Cary FukunagaWith rave reviews rolling in for Cary Fukunaga‘s "Beasts Of No Nation" (read ours), you have to wonder if Warner Bros./New Line is wincing slightly at having let the director go from their brewing adaptation of Stephen King‘s "It" over clashing visions for the movie. "…we just wanted to make different movies,” Fukunaga recently said, being diplomatic about the situation. But in a new interview with Variety, the filmmaker is a bit more pointed, saying things got "quietly acrimonious" with the studio, and he shares what his two-part horror would’ve entailed.

“I was trying to make an unconventional horror film. It didn’t fit into the algorithm of what they knew they could spend and make money back on based on not offending their standard genre audience. Our budget was perfectly fine," he said, disputing early chatter that cost was the reason he exited the picture. "It was the creative that we were really battling. It was two movies….In the first movie, what I was trying to do was an elevated horror film with actual characters. They didn’t want any characters. They wanted archetypes and scares. I wrote the script. They wanted me to make a much more inoffensive, conventional script. But I don’t think you can do proper Stephen King and make it inoffensive."
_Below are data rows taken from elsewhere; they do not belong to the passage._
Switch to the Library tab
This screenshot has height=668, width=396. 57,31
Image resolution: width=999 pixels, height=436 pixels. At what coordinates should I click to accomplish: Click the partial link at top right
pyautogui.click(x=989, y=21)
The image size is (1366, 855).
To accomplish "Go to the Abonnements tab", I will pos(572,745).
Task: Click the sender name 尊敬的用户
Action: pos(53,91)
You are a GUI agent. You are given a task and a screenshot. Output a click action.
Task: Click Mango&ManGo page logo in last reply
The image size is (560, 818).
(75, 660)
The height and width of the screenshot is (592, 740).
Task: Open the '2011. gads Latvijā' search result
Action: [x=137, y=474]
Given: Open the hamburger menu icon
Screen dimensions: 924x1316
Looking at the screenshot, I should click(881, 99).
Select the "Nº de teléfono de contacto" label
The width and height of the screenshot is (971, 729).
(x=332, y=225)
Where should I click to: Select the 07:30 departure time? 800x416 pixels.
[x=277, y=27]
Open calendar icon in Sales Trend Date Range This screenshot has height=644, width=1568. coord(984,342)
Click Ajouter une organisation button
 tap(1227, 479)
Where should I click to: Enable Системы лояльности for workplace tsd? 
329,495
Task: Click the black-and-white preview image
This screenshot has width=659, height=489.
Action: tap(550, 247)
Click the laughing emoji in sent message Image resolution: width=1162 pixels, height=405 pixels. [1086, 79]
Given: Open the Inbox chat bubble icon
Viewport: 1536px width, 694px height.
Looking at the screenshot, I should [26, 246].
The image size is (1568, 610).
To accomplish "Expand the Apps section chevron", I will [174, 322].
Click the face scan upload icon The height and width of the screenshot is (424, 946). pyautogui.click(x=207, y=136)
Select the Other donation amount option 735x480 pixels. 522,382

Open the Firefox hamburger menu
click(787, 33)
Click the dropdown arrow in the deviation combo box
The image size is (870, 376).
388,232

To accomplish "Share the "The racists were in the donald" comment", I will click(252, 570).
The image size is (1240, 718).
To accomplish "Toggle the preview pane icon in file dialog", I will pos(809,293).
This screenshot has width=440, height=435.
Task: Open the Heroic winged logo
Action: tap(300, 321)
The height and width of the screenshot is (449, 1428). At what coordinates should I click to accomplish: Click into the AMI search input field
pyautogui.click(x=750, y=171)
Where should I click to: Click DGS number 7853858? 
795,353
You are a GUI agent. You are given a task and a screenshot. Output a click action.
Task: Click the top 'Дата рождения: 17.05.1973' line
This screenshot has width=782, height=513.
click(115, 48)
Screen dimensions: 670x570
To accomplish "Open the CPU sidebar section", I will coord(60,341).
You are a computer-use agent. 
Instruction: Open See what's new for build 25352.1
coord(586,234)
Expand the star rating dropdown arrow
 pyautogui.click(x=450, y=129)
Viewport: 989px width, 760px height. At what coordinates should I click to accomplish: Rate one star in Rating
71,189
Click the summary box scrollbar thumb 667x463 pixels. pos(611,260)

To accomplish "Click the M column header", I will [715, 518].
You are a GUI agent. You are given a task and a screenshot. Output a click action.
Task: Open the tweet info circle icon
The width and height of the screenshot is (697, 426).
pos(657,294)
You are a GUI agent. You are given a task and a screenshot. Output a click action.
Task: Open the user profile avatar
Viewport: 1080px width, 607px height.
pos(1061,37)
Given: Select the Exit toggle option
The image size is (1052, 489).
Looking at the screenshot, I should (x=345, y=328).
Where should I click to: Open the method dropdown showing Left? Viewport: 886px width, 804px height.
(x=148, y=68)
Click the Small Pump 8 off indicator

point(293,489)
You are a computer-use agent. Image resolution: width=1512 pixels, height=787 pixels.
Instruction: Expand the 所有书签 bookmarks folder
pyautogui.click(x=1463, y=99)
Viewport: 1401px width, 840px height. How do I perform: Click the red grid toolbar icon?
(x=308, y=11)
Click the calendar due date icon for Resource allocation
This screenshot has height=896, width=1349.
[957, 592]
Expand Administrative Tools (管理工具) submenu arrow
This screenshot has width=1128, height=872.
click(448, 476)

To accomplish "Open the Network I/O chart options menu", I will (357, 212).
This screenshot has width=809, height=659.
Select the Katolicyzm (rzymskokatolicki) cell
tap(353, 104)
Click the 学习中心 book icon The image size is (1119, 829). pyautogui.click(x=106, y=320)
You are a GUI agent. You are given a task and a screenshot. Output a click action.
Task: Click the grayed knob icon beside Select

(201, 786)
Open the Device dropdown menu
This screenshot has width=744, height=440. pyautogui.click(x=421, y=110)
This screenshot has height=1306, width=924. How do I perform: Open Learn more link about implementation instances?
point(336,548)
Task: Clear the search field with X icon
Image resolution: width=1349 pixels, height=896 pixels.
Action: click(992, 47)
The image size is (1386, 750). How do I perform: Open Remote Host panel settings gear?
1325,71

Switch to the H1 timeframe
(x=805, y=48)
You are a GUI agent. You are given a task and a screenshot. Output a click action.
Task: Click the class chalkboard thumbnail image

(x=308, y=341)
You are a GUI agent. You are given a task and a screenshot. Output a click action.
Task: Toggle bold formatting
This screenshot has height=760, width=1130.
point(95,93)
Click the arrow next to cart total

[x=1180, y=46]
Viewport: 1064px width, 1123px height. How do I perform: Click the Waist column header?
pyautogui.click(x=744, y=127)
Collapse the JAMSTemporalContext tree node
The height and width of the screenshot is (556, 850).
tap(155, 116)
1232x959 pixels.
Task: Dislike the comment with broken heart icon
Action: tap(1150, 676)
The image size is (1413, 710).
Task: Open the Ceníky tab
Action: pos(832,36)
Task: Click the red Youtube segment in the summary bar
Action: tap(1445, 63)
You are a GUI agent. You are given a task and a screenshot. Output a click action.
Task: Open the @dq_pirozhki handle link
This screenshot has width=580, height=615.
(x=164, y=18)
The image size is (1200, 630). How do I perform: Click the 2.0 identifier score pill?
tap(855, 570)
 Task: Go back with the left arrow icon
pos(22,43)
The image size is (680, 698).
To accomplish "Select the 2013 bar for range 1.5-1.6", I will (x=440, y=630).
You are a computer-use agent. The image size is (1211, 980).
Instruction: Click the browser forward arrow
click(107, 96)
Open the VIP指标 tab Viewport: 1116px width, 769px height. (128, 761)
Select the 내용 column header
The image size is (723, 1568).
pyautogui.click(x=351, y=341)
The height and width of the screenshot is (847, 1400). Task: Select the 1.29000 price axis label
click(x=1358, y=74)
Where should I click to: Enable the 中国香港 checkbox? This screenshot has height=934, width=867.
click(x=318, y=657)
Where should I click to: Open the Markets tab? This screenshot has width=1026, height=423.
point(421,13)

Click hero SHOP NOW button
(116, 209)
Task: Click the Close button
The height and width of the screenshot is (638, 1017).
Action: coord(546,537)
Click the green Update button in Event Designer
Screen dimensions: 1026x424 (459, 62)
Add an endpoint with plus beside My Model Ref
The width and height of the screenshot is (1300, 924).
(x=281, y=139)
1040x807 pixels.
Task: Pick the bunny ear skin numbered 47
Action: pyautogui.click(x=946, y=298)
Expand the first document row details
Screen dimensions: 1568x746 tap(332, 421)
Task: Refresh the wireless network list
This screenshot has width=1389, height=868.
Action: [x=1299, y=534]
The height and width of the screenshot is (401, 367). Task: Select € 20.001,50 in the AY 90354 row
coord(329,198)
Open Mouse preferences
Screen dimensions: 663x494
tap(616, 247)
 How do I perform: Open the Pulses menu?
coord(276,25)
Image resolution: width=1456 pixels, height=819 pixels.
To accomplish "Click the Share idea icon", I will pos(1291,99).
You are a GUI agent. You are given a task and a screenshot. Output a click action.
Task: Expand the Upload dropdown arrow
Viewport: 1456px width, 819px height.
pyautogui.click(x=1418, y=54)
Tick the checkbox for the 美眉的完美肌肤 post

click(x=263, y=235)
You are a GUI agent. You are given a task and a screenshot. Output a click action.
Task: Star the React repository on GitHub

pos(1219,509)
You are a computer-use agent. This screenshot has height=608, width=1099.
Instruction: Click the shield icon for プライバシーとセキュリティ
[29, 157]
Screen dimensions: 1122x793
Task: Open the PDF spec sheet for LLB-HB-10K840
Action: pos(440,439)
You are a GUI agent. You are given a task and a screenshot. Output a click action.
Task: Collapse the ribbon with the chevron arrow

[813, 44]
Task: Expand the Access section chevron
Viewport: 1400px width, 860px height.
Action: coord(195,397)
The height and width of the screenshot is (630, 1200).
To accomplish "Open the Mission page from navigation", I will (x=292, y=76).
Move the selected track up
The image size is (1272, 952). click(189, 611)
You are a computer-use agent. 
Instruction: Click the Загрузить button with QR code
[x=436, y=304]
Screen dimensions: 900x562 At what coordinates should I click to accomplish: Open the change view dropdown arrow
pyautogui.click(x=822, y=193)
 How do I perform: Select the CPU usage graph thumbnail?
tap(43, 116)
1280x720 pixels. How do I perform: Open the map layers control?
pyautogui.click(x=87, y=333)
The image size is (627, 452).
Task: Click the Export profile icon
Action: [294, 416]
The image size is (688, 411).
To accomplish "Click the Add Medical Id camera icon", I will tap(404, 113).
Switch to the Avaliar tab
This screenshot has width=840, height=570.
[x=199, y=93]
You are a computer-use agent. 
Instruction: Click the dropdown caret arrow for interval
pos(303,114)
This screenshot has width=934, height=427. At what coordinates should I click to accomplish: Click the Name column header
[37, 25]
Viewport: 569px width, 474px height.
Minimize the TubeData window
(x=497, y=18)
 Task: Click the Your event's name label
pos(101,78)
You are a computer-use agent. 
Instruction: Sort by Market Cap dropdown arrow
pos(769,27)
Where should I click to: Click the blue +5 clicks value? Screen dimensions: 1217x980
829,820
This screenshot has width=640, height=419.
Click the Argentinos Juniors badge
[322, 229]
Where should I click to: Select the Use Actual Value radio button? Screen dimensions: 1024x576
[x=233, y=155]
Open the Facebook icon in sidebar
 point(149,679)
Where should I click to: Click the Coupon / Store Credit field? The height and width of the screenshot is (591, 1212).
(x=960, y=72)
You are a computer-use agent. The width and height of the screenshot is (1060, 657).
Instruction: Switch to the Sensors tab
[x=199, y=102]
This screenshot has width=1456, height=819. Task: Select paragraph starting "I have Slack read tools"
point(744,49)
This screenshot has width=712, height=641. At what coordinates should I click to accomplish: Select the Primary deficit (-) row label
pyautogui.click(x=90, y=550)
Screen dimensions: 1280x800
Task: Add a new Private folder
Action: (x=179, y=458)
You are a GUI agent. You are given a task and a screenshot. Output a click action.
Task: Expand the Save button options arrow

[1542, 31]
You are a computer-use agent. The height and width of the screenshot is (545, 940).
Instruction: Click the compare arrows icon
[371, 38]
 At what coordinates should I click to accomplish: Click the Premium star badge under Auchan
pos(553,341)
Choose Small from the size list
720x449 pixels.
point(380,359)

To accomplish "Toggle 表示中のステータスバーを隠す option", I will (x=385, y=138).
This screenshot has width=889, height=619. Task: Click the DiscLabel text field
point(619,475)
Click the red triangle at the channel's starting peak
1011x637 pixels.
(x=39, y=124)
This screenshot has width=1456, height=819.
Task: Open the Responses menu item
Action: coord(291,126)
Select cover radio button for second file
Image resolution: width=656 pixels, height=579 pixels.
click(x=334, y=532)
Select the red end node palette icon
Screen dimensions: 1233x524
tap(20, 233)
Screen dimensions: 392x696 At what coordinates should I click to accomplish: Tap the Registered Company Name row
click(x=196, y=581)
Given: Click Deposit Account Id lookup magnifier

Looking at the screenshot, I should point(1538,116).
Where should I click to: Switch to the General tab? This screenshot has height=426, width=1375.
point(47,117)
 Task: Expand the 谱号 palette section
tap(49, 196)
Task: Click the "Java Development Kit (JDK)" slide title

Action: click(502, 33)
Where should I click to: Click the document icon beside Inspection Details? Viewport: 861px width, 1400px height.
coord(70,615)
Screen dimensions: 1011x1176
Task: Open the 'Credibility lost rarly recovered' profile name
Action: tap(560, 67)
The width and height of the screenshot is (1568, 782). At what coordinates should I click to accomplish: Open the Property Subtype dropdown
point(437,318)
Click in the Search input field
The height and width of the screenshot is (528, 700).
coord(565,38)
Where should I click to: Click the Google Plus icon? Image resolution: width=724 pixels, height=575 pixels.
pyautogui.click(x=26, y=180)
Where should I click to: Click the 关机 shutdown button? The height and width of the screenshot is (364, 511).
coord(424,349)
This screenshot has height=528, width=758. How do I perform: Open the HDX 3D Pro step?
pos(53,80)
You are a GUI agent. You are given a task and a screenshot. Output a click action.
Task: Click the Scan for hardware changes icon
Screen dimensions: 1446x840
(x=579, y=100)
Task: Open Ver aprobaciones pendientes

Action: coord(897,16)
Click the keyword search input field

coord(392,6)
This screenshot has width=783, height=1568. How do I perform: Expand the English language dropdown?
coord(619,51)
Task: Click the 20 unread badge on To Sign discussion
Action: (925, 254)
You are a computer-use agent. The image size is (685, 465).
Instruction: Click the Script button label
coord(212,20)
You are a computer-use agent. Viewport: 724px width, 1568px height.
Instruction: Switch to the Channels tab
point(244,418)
READ MORE: Tribeca: Cary Fukunaga Talks ‘True Detective,’ and ‘Beasts Of No Nation’ 

“The main difference was making Pennywise more than just the clown," he continued. "After 30 years of villains that could read the emotional minds of characters and scare them, trying to find really sadistic and intelligent ways he scares children, and also the children had real lives prior to being scared. And all that character work takes time. It’s a slow build, but it’s worth it, especially by the second film. But definitely even in the first film, it pays off."

Fukunaga goes on to say that "millions" were spent on pre-production, but he was being "micro-managed" every step of the way. That said, he does concede: "I’m not sure if the fans would have liked what I would had done. I was honoring King’s spirit of it, but I needed to update it. King saw an earlier draft and liked it.”

So we’ll have to see what direction the project goes in now, but expect something a little more ordinary. Bummer.